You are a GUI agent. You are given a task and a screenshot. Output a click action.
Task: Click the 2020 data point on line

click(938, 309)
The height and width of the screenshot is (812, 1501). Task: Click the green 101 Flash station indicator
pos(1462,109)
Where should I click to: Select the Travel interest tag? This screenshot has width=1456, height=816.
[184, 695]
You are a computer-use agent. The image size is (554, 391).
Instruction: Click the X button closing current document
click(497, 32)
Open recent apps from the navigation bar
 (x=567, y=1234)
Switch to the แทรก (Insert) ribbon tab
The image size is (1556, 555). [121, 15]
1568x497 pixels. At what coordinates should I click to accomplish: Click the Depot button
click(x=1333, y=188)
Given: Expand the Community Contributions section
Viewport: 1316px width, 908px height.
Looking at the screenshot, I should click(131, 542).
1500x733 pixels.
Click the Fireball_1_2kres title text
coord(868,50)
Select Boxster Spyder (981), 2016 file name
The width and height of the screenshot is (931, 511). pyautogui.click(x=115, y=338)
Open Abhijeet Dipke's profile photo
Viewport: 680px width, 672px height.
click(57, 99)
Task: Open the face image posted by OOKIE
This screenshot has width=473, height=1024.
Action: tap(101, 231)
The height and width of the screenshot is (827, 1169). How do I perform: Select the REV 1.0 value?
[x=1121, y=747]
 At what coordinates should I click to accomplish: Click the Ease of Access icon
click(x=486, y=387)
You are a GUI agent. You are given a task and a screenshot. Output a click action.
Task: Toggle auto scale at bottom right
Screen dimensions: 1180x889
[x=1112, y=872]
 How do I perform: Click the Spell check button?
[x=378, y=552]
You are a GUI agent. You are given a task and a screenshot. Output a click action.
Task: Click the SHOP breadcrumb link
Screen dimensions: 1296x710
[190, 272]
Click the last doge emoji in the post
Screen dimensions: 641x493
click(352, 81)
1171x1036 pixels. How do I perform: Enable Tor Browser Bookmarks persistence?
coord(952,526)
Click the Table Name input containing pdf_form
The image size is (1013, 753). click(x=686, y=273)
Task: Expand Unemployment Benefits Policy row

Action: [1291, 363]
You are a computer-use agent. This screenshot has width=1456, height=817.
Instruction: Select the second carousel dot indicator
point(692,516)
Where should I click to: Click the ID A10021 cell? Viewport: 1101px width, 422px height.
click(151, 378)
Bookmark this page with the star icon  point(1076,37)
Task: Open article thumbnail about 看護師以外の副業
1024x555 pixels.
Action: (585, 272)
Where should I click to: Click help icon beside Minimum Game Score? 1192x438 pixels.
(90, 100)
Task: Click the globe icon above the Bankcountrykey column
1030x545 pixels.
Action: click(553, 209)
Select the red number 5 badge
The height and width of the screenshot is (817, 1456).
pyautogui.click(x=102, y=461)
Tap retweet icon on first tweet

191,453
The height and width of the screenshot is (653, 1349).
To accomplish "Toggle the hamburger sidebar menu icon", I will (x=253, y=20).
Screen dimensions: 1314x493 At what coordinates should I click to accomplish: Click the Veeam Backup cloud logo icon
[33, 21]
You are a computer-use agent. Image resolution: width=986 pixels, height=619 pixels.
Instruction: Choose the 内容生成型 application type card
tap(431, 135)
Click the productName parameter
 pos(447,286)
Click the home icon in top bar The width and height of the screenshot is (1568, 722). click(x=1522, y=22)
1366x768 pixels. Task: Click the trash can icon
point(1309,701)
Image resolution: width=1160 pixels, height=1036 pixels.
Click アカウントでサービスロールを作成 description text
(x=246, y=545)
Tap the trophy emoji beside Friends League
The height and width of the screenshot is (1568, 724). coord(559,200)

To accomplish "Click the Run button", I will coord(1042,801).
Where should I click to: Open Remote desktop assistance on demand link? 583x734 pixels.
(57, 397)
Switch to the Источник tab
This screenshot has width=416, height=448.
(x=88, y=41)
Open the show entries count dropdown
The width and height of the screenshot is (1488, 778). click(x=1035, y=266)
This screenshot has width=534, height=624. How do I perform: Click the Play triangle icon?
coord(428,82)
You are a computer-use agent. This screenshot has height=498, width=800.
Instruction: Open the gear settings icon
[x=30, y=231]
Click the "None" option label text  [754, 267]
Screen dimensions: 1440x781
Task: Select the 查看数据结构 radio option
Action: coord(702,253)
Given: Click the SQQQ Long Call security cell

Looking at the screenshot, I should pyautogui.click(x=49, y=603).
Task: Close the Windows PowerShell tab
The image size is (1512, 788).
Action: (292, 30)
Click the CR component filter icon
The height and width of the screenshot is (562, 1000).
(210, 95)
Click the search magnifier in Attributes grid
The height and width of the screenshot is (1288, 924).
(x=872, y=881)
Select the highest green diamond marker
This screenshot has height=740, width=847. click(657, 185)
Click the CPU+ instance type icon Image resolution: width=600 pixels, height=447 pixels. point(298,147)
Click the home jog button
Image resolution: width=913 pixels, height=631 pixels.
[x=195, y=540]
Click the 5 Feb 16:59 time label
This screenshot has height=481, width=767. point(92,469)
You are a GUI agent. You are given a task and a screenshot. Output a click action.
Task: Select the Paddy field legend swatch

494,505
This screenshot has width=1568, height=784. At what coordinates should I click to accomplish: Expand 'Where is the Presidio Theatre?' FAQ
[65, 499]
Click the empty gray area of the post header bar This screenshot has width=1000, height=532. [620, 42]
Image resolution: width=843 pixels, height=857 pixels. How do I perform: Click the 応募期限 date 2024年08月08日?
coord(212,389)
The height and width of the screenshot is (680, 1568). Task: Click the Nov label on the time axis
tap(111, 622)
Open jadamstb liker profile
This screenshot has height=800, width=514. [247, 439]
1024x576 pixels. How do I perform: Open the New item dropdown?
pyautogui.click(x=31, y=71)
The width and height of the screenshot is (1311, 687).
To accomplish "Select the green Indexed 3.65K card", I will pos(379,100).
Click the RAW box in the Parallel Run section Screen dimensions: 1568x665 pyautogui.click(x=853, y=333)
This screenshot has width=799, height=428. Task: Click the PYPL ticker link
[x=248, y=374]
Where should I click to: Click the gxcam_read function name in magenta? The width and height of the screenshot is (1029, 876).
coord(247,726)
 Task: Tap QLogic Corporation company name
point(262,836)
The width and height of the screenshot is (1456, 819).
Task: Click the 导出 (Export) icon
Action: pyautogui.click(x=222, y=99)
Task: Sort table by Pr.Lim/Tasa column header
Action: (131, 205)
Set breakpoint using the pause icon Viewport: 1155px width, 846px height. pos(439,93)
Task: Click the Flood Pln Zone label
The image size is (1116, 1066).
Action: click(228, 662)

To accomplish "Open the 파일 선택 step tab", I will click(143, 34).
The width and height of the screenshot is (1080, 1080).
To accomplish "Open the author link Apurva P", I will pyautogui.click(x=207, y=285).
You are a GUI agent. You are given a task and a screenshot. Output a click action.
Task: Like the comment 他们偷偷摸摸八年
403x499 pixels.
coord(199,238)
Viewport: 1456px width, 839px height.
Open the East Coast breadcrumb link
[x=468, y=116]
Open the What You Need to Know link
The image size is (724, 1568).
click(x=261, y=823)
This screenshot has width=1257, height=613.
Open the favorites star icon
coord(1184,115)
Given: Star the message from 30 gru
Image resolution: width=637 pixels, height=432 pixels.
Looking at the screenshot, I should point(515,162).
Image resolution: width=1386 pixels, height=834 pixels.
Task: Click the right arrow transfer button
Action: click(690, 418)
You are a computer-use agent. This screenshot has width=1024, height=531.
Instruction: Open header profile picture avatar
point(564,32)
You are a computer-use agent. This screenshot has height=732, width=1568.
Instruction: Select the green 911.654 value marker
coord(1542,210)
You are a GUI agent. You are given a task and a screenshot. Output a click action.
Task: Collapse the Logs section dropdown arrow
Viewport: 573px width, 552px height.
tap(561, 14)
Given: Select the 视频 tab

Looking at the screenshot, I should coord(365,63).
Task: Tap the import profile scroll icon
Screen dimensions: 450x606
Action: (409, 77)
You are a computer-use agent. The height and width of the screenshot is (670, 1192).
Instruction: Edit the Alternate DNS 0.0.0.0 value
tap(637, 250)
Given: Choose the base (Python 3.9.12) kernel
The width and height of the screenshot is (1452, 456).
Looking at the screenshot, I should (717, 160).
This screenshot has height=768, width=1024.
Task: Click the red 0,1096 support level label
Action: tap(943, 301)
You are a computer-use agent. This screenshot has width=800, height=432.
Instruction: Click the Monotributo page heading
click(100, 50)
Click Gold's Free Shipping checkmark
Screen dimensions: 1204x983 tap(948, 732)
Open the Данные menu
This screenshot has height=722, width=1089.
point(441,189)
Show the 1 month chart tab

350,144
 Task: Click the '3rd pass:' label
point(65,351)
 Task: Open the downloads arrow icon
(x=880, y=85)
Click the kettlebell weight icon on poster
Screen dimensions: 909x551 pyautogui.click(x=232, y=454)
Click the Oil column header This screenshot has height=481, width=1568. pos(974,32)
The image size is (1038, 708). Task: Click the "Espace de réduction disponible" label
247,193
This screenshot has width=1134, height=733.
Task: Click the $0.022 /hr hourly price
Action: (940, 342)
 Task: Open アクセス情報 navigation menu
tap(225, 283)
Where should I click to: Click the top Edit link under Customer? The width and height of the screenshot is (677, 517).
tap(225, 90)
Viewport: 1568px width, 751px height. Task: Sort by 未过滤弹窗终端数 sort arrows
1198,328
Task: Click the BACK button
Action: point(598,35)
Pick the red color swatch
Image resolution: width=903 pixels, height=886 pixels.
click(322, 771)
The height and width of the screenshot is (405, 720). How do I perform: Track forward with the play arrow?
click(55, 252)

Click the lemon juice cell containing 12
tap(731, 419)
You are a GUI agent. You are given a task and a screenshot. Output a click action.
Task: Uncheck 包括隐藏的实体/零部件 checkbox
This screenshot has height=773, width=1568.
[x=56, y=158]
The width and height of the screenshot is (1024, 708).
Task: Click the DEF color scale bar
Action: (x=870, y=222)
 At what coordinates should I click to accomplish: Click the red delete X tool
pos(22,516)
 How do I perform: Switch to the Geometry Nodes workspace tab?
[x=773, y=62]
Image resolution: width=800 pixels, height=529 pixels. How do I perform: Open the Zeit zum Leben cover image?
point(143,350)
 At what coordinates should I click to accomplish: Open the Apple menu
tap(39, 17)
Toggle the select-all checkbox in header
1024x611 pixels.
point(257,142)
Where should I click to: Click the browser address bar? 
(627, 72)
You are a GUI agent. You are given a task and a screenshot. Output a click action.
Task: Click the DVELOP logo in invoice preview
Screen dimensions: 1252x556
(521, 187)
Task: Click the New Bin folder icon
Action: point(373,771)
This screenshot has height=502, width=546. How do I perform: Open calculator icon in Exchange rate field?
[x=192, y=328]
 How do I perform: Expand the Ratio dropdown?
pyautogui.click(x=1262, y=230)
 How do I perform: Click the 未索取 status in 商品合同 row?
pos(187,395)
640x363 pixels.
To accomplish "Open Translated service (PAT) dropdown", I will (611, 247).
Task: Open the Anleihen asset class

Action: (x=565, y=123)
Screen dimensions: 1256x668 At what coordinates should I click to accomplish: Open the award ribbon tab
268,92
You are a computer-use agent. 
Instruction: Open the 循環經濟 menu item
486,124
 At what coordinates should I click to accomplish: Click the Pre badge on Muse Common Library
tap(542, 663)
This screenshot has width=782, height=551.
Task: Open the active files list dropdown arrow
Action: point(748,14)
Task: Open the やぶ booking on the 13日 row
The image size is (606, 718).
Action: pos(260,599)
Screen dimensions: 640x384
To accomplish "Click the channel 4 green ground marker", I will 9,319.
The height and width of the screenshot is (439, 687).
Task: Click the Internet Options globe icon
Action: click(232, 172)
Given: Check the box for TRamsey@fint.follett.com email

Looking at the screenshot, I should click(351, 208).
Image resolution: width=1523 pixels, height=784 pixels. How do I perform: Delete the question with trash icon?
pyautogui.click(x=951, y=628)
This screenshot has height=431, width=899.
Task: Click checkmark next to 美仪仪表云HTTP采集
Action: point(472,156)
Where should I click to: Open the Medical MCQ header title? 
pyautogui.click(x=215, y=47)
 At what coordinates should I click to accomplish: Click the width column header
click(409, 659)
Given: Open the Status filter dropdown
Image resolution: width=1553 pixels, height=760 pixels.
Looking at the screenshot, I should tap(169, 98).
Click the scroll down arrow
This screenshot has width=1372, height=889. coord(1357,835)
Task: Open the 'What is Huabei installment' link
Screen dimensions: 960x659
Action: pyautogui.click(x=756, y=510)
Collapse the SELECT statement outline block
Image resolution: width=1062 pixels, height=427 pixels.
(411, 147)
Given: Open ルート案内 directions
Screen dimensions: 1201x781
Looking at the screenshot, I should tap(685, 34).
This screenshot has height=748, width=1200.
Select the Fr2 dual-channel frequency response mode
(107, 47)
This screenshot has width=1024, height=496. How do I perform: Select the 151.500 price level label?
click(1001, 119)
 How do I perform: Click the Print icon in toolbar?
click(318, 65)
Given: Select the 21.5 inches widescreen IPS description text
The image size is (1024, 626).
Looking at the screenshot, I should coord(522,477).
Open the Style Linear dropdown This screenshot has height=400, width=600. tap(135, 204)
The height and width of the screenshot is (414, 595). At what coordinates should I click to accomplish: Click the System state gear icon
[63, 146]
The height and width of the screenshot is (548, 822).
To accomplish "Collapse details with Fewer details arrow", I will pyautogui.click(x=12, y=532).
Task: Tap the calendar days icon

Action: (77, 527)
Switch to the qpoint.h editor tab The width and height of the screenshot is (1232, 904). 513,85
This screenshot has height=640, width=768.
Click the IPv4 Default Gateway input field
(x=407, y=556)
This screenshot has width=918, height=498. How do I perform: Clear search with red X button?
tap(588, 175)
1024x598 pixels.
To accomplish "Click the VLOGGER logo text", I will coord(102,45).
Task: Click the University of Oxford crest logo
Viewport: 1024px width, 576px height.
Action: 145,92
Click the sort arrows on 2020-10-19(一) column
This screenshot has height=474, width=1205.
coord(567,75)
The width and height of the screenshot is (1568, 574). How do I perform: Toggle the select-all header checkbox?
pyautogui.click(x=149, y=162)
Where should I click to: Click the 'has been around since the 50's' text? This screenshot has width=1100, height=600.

##########

Task to complete: For every line of the material above that contains the word "home", show the line.

Answer to this task:
Click the home icon in top bar The width and height of the screenshot is (1568, 722). click(x=1522, y=22)
Click the home jog button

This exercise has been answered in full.